Stored items
--- START ---
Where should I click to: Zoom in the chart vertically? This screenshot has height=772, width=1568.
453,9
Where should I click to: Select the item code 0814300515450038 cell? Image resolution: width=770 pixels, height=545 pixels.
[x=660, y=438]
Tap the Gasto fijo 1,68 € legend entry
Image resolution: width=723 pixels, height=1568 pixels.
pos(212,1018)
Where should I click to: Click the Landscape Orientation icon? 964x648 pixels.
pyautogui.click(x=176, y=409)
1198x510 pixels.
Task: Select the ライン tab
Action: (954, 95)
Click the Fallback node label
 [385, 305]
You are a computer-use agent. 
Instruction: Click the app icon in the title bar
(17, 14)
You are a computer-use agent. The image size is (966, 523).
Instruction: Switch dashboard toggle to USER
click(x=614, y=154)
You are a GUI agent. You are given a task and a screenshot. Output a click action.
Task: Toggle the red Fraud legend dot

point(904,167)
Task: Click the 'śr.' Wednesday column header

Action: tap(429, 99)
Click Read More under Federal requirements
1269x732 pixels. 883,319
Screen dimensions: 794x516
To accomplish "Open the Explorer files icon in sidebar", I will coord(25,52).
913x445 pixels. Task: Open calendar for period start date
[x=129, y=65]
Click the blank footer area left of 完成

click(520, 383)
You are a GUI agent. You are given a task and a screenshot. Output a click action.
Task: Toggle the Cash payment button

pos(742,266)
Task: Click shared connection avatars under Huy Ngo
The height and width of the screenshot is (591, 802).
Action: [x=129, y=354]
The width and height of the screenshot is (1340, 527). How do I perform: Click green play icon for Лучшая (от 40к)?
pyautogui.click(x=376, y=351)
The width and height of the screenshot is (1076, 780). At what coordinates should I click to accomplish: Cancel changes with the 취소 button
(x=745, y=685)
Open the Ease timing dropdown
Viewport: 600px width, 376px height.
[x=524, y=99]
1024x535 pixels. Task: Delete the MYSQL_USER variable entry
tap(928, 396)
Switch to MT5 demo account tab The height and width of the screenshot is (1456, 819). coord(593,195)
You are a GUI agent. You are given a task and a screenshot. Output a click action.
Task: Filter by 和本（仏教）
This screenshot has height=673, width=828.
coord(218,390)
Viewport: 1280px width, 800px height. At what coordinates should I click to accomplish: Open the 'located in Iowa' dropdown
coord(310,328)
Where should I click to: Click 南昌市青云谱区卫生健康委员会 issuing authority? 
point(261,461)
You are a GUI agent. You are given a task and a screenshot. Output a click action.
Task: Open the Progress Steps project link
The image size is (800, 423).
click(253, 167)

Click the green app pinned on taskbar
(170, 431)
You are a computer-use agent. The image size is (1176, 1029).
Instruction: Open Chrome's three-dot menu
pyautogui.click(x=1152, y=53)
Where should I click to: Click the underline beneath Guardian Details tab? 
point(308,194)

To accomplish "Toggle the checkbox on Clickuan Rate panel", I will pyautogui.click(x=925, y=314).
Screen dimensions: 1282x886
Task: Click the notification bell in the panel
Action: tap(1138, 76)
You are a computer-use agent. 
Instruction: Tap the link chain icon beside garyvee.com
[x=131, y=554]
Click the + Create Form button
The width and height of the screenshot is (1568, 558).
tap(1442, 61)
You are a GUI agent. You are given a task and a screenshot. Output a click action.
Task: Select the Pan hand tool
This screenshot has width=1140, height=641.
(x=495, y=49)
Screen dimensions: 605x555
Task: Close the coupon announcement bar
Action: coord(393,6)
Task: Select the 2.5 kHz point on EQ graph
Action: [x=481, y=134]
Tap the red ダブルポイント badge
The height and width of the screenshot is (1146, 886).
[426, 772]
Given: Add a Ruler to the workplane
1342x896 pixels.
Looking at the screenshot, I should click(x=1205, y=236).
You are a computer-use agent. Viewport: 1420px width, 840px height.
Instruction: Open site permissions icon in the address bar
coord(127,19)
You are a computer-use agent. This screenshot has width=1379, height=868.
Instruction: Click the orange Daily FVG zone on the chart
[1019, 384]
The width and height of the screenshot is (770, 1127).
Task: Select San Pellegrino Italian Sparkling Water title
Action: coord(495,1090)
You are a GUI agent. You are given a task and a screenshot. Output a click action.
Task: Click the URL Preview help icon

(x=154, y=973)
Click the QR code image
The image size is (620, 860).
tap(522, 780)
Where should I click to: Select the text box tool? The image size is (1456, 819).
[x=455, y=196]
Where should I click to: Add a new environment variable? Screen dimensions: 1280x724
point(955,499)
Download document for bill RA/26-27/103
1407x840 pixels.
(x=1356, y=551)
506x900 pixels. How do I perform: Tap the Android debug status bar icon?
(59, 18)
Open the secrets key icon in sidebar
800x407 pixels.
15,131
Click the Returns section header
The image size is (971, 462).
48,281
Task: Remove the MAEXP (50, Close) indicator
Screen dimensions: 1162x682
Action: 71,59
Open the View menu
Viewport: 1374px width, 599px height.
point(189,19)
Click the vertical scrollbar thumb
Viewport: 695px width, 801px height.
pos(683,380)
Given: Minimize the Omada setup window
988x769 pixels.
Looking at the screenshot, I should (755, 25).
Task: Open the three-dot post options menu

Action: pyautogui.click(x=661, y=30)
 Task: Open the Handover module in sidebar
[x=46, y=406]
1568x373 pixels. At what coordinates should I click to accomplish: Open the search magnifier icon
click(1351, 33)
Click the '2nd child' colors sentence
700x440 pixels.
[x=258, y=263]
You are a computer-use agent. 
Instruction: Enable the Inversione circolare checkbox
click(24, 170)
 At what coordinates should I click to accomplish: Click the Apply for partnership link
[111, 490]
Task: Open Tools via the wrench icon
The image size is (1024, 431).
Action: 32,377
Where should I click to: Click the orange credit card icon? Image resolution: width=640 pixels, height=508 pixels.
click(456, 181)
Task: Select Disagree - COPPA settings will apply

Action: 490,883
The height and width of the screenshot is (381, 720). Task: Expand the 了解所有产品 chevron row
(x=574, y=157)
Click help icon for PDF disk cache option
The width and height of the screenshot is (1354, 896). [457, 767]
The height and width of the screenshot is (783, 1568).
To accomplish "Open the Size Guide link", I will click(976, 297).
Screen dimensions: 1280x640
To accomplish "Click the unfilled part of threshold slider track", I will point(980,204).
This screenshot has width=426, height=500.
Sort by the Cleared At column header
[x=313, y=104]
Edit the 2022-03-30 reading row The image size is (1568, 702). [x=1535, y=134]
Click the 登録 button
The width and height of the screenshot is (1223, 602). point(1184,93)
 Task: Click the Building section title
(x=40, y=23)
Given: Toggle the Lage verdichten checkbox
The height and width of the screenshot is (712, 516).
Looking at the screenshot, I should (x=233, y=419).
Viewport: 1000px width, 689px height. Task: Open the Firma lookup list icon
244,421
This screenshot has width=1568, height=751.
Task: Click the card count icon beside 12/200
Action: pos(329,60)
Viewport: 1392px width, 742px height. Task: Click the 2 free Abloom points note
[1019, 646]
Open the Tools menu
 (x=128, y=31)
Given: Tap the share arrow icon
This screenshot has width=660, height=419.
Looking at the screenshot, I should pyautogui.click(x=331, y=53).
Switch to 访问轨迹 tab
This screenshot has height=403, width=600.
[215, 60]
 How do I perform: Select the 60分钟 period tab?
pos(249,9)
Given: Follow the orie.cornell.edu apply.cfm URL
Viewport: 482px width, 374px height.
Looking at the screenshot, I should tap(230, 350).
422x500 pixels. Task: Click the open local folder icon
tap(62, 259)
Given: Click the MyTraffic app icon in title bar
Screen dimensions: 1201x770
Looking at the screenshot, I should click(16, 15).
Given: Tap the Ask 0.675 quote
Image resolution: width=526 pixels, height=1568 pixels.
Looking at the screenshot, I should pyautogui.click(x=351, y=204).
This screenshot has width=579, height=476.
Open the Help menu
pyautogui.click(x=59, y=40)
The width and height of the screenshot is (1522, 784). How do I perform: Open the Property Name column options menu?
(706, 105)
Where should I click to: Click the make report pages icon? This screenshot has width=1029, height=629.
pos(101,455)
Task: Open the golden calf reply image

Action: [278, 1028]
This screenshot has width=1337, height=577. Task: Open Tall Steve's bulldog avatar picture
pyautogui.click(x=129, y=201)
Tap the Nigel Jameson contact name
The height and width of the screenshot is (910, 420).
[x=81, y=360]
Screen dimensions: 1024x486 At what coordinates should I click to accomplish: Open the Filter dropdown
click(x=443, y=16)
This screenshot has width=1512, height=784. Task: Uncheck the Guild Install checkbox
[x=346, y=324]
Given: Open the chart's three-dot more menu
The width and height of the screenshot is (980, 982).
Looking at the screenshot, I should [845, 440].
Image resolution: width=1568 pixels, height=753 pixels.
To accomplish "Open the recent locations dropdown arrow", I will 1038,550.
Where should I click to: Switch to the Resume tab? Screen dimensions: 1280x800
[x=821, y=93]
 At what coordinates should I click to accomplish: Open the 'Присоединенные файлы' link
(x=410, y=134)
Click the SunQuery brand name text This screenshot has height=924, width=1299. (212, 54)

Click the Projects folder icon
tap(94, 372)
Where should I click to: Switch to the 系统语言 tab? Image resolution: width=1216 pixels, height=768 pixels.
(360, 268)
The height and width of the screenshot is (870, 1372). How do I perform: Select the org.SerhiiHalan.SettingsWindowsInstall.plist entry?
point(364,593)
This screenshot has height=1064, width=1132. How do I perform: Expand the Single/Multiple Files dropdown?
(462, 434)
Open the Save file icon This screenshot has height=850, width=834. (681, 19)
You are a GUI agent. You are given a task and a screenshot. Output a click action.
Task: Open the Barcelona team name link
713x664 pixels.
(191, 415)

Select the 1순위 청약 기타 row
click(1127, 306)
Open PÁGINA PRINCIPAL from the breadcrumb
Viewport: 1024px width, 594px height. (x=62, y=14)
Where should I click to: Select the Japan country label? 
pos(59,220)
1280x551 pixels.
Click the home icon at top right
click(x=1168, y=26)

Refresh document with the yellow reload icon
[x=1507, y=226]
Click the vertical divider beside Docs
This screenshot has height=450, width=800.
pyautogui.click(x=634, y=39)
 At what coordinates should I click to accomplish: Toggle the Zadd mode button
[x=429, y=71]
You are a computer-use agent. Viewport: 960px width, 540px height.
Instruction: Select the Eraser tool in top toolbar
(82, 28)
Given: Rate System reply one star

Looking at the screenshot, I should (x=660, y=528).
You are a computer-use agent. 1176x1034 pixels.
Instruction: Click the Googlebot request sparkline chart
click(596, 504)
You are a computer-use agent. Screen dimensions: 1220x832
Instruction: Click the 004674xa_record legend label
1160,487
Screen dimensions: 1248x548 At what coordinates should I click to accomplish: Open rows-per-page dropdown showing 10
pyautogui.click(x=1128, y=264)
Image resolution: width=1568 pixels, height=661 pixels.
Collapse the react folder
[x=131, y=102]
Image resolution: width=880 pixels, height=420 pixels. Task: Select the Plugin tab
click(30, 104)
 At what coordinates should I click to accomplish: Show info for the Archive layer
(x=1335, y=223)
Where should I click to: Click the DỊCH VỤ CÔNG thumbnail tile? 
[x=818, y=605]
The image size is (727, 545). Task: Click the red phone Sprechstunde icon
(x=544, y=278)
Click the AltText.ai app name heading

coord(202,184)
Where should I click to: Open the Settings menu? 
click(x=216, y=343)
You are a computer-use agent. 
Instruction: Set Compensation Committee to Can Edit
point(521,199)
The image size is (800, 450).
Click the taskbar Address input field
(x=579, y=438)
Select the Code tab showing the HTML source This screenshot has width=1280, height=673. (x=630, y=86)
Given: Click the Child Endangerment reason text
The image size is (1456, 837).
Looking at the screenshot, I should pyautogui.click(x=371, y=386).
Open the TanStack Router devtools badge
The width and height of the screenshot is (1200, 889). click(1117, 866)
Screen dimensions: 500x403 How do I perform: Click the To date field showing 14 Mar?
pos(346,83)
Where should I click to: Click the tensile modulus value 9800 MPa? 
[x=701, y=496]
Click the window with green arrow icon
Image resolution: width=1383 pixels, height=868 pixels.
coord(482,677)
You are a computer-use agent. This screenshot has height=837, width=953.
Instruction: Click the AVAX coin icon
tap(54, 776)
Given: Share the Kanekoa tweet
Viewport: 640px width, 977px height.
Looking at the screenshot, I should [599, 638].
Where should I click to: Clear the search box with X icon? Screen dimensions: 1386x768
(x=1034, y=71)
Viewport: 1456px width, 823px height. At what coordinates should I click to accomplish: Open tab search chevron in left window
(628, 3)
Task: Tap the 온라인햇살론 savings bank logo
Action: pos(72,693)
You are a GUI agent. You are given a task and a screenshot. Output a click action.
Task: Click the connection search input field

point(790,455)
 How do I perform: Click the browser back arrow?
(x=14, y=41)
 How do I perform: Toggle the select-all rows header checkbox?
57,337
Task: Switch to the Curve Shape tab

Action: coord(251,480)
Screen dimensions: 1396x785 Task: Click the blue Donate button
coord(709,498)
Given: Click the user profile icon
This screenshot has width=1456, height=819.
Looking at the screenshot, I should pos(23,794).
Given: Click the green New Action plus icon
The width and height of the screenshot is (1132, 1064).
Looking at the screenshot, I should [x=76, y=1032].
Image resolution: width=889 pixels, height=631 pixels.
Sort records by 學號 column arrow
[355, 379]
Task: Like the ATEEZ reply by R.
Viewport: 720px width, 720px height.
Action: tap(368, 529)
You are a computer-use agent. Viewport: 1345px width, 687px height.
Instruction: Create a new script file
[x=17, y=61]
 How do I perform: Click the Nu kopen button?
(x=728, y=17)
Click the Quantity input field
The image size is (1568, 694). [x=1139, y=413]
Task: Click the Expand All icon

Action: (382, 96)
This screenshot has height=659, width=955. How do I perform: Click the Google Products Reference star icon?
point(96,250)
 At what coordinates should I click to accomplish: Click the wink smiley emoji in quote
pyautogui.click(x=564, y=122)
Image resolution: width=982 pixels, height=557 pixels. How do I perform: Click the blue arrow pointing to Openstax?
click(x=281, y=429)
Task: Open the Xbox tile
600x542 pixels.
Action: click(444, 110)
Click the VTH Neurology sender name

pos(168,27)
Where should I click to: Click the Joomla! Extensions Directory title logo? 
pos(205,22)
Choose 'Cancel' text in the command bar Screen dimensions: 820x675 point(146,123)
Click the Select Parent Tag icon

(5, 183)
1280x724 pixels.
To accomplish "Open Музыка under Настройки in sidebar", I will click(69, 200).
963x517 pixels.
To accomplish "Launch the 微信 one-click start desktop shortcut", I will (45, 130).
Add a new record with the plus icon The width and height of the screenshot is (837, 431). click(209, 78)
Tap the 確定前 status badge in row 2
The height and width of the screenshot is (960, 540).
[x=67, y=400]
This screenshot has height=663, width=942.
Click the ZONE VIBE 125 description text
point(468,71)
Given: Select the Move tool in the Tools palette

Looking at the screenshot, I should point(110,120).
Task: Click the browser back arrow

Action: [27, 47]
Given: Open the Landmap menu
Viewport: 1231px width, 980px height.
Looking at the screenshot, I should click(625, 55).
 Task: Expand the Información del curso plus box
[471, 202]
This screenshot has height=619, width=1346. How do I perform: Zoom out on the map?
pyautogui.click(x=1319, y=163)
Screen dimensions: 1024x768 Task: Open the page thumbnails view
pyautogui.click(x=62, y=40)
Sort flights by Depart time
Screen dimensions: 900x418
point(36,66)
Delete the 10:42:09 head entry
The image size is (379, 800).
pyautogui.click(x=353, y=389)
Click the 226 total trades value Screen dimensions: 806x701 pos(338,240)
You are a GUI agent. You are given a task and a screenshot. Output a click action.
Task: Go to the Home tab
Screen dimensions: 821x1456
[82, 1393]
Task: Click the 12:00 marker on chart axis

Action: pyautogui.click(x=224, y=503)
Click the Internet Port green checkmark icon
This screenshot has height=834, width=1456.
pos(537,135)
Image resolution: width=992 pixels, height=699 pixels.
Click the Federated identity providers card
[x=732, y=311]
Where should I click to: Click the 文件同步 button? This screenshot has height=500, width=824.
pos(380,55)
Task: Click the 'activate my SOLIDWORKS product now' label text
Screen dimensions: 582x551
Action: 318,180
--- END ---
Activity:
Repeat the entries above exactly, beginning at their first line and ending with the line that contains "Switch to MT5", with nothing added.

Response:
Where should I click to: Zoom in the chart vertically? This screenshot has height=772, width=1568.
453,9
Where should I click to: Select the item code 0814300515450038 cell? Image resolution: width=770 pixels, height=545 pixels.
[x=660, y=438]
Tap the Gasto fijo 1,68 € legend entry
Image resolution: width=723 pixels, height=1568 pixels.
pos(212,1018)
Where should I click to: Click the Landscape Orientation icon? 964x648 pixels.
pyautogui.click(x=176, y=409)
1198x510 pixels.
Task: Select the ライン tab
Action: (954, 95)
Click the Fallback node label
 [385, 305]
You are a computer-use agent. 
Instruction: Click the app icon in the title bar
(17, 14)
You are a computer-use agent. The image size is (966, 523).
Instruction: Switch dashboard toggle to USER
click(x=614, y=154)
You are a GUI agent. You are given a task and a screenshot. Output a click action.
Task: Toggle the red Fraud legend dot

point(904,167)
Task: Click the 'śr.' Wednesday column header

Action: tap(429, 99)
Click Read More under Federal requirements
1269x732 pixels. 883,319
Screen dimensions: 794x516
To accomplish "Open the Explorer files icon in sidebar", I will coord(25,52).
913x445 pixels. Task: Open calendar for period start date
[x=129, y=65]
Click the blank footer area left of 完成

click(520, 383)
You are a GUI agent. You are given a task and a screenshot. Output a click action.
Task: Toggle the Cash payment button

pos(742,266)
Task: Click shared connection avatars under Huy Ngo
The height and width of the screenshot is (591, 802).
Action: [x=129, y=354]
The width and height of the screenshot is (1340, 527). How do I perform: Click green play icon for Лучшая (от 40к)?
pyautogui.click(x=376, y=351)
The width and height of the screenshot is (1076, 780). At what coordinates should I click to accomplish: Cancel changes with the 취소 button
(x=745, y=685)
Open the Ease timing dropdown
Viewport: 600px width, 376px height.
[x=524, y=99]
1024x535 pixels. Task: Delete the MYSQL_USER variable entry
tap(928, 396)
Switch to MT5 demo account tab The height and width of the screenshot is (1456, 819). coord(593,195)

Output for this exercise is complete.